▸ EXTRACT
•••••

Technology • January 14, 2026
Factories are stuck in a never-ending cycle of overproducing and underproducing. On one hand, pumping out more product than needed ties up a ton of cash in inventory, and on the other, making too little leaves customers hanging. Imagine a factory chugging along at full speed on Monday, employees running overtime and equipment screaming in protest, only to be followed by a week of idle machinery and idle hands as you wait for demand to pick up again. This is the classic case of production gone haywire, generating waste, stress, and inefficiency galore. Heijunka is a lean approach designed to tame this rollercoaster and cut waste.
It was Toyota who first came up with the heijunka method all those years ago as a way to smooth out production flows and get rid of inefficiencies, and since then it has become a key part of the Toyota Production System. At its heart, Heijunka is about operating at a steady pace, one that perfectly matches up with what customers actually need. It’s not just a planning tool, but a whole way of thinking about how to run your operation.
In this article, we’re going to take a closer look at heijunka, how the heijunka box works, have a look at some real-life examples of how it’s been used, explore some of the key metrics like EPEI and takt time, and figure out just how to put heijunka into practice in your own business.
Heijunka is the systematic alignment of production type and volume over a specified period, designed to create a smooth and predictable manufacturing flow.

•••••

▸ TASK REQUIREMENTS
1. Repeat the heijunka article word for word, starting with "It was Toyota" and going on through "run your operation.".
2. Answer these questions using the heijunka article:
(a) Which company first came up with the heijunka method?
(b) Which two metrics does the article say it will explore?
(c) Over what does heijunka align production type and volume?
3. Pick up the heijunka article from the point where it stops and continue writing it.
The lines after this point come from a separate source.

Word and element locating data
•••••

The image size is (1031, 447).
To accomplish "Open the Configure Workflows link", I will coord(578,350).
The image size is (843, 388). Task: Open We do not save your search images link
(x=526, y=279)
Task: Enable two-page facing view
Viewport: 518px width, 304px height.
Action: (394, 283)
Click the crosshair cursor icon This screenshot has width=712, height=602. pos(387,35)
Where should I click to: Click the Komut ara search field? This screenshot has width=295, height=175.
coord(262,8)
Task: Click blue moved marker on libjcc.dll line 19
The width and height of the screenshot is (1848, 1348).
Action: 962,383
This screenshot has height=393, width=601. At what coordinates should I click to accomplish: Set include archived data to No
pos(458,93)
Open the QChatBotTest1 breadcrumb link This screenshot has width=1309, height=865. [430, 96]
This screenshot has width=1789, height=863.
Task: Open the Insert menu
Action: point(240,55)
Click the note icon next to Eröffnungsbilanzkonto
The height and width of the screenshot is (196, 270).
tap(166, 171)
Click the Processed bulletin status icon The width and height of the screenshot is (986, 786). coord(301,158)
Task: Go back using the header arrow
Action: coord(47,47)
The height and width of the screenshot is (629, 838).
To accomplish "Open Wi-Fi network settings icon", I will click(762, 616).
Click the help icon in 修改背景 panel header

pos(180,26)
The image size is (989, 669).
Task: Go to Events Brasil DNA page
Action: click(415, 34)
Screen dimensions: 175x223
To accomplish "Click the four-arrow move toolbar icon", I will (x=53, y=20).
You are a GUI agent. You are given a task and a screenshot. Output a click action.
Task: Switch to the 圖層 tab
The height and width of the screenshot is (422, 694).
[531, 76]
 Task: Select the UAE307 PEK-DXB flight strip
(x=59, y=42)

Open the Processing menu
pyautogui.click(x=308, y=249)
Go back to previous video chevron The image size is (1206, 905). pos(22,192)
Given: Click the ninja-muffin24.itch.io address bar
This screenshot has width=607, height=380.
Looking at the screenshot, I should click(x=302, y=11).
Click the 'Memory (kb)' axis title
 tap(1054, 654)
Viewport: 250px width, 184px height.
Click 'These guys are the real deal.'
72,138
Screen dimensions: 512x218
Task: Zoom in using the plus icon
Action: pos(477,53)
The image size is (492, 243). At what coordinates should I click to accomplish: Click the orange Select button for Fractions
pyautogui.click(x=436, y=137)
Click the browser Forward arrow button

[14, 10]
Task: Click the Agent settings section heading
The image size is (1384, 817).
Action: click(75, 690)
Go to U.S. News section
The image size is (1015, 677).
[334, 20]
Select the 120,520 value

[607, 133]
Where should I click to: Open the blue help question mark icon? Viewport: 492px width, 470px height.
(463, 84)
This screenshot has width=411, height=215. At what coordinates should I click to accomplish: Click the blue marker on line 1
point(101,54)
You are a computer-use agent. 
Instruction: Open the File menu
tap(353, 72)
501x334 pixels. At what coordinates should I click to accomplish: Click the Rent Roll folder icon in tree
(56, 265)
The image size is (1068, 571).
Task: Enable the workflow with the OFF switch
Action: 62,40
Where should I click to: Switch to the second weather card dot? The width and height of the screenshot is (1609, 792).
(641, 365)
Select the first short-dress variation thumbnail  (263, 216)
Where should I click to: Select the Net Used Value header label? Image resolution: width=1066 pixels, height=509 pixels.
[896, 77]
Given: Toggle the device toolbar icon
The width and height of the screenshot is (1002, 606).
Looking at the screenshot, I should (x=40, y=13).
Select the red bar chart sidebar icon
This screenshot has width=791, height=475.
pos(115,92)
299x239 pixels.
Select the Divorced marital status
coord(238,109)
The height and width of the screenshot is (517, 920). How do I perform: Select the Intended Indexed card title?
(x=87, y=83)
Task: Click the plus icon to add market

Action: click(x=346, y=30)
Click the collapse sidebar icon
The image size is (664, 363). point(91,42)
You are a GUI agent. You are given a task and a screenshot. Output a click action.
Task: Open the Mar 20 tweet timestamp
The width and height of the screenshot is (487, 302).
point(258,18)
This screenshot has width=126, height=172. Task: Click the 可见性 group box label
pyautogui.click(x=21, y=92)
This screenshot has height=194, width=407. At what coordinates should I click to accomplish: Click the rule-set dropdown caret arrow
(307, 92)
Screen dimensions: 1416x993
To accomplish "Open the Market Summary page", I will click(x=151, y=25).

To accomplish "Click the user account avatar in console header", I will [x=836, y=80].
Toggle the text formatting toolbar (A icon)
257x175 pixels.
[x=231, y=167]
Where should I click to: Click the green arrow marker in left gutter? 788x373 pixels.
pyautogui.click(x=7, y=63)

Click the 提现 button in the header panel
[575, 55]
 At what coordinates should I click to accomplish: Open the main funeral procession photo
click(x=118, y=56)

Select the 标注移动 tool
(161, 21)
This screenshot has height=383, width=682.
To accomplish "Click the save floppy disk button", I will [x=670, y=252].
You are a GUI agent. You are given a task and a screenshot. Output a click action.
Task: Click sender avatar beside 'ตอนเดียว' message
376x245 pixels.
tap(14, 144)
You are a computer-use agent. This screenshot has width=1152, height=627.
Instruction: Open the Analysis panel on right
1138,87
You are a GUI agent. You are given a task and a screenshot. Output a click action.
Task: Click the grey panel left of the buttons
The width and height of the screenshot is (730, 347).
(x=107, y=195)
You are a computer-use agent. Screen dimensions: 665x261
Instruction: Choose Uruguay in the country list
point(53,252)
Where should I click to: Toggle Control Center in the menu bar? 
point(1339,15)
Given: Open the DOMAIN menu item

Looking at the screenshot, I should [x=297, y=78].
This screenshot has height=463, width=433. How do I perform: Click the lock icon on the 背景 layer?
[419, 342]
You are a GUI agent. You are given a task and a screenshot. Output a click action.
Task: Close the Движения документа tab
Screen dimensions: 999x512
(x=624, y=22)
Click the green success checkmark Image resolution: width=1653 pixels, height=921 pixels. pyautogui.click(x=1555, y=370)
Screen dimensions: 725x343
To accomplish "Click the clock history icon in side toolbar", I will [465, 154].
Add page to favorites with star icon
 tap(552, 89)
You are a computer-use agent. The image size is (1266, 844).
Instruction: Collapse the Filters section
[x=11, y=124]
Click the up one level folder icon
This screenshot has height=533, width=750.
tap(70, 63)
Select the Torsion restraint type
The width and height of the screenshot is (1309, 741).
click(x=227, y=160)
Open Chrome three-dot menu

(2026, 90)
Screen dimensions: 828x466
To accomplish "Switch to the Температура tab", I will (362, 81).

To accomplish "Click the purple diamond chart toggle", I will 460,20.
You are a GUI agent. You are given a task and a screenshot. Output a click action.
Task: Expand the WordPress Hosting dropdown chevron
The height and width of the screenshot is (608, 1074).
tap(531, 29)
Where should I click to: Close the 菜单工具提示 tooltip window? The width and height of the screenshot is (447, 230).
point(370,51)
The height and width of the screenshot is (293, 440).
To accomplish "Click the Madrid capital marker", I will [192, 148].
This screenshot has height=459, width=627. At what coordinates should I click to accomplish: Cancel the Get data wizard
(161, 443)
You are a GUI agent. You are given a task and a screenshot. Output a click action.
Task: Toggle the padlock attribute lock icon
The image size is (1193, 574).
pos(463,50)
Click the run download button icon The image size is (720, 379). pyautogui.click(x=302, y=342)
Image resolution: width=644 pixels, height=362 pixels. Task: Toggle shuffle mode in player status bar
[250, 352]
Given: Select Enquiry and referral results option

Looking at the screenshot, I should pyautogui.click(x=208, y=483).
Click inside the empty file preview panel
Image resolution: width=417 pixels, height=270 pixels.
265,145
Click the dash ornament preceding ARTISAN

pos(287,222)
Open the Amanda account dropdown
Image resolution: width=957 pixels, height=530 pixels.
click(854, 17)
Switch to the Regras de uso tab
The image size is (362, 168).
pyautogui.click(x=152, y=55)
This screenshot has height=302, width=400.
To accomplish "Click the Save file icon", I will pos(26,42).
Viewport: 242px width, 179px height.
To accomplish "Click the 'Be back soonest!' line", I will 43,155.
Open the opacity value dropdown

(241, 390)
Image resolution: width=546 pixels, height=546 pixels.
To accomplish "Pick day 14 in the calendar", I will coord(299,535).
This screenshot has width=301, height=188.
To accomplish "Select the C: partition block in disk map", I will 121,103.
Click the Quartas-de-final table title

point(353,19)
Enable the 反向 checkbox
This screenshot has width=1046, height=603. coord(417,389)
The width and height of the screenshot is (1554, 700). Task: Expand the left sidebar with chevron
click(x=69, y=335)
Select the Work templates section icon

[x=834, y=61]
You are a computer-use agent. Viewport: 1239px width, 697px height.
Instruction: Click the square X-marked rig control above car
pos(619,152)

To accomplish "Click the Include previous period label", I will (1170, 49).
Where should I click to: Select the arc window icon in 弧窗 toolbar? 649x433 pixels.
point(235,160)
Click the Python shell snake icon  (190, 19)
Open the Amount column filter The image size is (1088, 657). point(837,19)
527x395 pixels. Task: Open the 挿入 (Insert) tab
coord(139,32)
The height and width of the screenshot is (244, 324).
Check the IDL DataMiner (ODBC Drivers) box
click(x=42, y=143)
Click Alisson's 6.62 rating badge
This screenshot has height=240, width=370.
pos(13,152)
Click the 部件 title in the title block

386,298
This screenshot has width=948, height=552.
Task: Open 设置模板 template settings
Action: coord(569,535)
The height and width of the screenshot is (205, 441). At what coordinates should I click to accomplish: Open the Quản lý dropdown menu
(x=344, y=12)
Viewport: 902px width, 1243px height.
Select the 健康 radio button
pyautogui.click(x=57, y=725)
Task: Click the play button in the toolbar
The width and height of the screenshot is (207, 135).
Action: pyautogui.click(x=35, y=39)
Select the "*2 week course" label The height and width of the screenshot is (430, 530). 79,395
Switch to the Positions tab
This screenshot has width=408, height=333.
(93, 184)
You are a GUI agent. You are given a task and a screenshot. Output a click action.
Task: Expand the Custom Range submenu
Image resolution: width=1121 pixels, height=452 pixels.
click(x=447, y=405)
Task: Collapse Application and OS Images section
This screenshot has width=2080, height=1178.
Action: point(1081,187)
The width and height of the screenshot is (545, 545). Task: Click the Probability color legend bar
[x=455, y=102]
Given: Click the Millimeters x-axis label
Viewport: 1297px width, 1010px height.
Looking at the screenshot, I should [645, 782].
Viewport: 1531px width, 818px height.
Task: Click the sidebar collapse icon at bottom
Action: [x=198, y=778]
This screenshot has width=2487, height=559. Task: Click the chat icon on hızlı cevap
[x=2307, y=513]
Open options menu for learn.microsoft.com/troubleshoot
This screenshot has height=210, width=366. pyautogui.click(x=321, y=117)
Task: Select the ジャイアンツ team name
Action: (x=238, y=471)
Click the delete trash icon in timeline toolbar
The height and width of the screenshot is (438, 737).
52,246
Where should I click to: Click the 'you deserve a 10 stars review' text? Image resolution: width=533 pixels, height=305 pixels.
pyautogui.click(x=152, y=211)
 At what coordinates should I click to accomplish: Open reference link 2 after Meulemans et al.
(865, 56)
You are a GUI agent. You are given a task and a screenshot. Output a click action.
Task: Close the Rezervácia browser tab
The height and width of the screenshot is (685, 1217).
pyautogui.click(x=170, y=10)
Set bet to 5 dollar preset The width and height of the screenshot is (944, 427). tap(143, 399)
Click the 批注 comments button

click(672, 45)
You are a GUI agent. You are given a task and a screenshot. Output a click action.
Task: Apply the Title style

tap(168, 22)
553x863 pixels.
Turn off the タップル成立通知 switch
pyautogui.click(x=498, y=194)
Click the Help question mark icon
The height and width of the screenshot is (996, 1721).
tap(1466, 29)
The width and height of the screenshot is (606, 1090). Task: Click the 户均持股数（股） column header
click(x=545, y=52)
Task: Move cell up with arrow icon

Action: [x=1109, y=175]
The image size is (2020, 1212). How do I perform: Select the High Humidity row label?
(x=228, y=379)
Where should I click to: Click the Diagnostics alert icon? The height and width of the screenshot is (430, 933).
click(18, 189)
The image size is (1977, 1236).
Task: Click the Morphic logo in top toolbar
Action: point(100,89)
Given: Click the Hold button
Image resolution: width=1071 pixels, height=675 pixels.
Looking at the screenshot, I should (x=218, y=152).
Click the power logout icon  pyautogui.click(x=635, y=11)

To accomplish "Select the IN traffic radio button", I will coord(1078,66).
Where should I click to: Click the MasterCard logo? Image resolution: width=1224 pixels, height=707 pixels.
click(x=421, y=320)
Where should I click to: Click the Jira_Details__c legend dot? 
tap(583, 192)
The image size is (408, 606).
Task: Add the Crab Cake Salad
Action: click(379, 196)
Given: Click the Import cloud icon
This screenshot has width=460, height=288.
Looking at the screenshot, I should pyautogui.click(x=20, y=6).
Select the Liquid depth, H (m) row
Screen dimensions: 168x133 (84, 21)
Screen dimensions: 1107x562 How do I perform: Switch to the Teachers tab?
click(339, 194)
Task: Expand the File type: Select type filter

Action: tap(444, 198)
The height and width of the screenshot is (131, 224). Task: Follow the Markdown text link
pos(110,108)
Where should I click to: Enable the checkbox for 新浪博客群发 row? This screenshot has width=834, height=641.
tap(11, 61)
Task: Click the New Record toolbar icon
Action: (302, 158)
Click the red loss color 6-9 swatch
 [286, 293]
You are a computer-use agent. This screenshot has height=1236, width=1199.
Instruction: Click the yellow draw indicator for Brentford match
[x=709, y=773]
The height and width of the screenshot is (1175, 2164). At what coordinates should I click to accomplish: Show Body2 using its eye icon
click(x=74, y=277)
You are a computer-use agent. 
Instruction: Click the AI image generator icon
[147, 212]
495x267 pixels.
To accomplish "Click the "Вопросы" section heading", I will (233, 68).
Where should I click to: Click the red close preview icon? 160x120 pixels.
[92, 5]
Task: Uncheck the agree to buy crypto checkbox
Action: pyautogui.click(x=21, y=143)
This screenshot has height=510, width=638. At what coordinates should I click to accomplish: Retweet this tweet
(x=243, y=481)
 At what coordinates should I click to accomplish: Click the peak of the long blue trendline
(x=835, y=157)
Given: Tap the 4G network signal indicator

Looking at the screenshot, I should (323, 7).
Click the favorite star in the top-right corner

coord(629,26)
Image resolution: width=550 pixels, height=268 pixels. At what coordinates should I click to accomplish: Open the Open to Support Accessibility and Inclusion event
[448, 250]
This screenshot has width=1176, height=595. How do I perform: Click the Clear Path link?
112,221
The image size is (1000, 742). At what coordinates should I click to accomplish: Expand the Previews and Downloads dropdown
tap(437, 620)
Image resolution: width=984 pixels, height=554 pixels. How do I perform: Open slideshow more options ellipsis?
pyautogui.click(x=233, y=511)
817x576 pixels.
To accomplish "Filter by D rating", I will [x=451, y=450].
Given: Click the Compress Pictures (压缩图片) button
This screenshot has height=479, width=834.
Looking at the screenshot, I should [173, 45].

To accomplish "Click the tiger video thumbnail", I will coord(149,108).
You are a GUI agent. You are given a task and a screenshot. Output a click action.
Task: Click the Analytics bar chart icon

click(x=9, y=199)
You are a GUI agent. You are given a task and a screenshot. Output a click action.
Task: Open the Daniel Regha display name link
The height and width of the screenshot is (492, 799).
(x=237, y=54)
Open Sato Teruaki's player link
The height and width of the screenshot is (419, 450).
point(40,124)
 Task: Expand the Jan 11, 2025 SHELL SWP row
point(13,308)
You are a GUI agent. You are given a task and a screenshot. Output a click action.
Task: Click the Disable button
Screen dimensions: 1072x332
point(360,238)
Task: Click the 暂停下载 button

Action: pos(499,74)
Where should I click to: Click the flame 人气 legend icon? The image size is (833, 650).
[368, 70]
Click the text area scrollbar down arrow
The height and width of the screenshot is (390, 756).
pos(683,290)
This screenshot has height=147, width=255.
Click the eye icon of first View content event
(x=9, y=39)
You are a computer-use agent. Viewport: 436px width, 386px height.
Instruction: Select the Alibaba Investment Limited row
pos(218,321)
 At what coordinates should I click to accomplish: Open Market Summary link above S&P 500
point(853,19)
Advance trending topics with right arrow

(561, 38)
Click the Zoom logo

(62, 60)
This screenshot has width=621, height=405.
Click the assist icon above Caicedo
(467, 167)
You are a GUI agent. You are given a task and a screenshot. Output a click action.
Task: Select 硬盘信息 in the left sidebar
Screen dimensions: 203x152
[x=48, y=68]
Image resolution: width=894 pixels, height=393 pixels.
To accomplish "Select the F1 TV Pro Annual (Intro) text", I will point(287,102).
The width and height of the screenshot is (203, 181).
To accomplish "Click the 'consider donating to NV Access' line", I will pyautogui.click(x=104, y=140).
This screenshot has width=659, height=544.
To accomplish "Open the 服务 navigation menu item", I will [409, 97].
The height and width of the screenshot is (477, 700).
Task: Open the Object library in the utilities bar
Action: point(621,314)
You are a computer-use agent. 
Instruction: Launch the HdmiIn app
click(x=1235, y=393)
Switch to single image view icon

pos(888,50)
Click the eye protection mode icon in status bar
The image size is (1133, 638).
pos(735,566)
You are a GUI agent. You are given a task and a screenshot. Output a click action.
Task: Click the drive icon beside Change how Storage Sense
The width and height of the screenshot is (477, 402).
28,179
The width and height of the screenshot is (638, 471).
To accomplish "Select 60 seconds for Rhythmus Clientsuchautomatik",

•••••

▸ THE RESPONSES
1.
It was Toyota who first came up with the heijunka method all those years ago as a way to smooth out production flows and get rid of inefficiencies, and since then it has become a key part of the Toyota Production System. At its heart, Heijunka is about operating at a steady pace, one that perfectly matches up with what customers actually need. It’s not just a planning tool, but a whole way of thinking about how to run your operation.

2.
(a) Toyota
(b) EPEI and takt time
(c) A specified period

3.
By leveling both the mix of products (product type) and the production quantity (volume), Heijunka enables manufacturers to optimize resource utilization, reduce waste, minimize inventory, and respond more flexibly to fluctuating customer demands. Unlike traditional batch production, which often leads to peaks and valleys in workload, Heijunka promotes continuous, balanced production, improving efficiency, quality, and overall operational stability.
Heijunka is a Japanese word that literally means “leveling” or “smoothing”. In the context of lean manufacturing, it’s about leveling out the production volume and type of production over a fixed period.
When we talk about “demand leveling” or “production leveling”, we’re really getting to the heart of what Heijunka is all about. It’s not about trying to keep up with every little surge in demand or using one-size-fits-all batch sizes. Heijunka is about producing at a steady average level that matches up with what customers actually need.
It’s a great way to cut down on overproduction, and instead of making loads of extra products just in case, you can produce customer orders based on actual demand.
Heijunka is a key part of the Toyota Production System (TPS), which was put together back in the mid-20th century by a team of clever engineers at Toyota.
At its heart, the TPS was all about sorting out the inefficiencies in traditional production methods and coming up with a system that’s flexible, efficient, and can adapt to changing customer preferences without overloading workers and machines.
The TPS has three main types of waste:
Heijunka is all about cutting down on these types of waste and getting rid of mura and muri by leveling out volume and product type. When production flow is steady, you don’t get those big spikes of work during peak periods and the downtime that comes with the lulls. It’s a much more efficient way to run your business.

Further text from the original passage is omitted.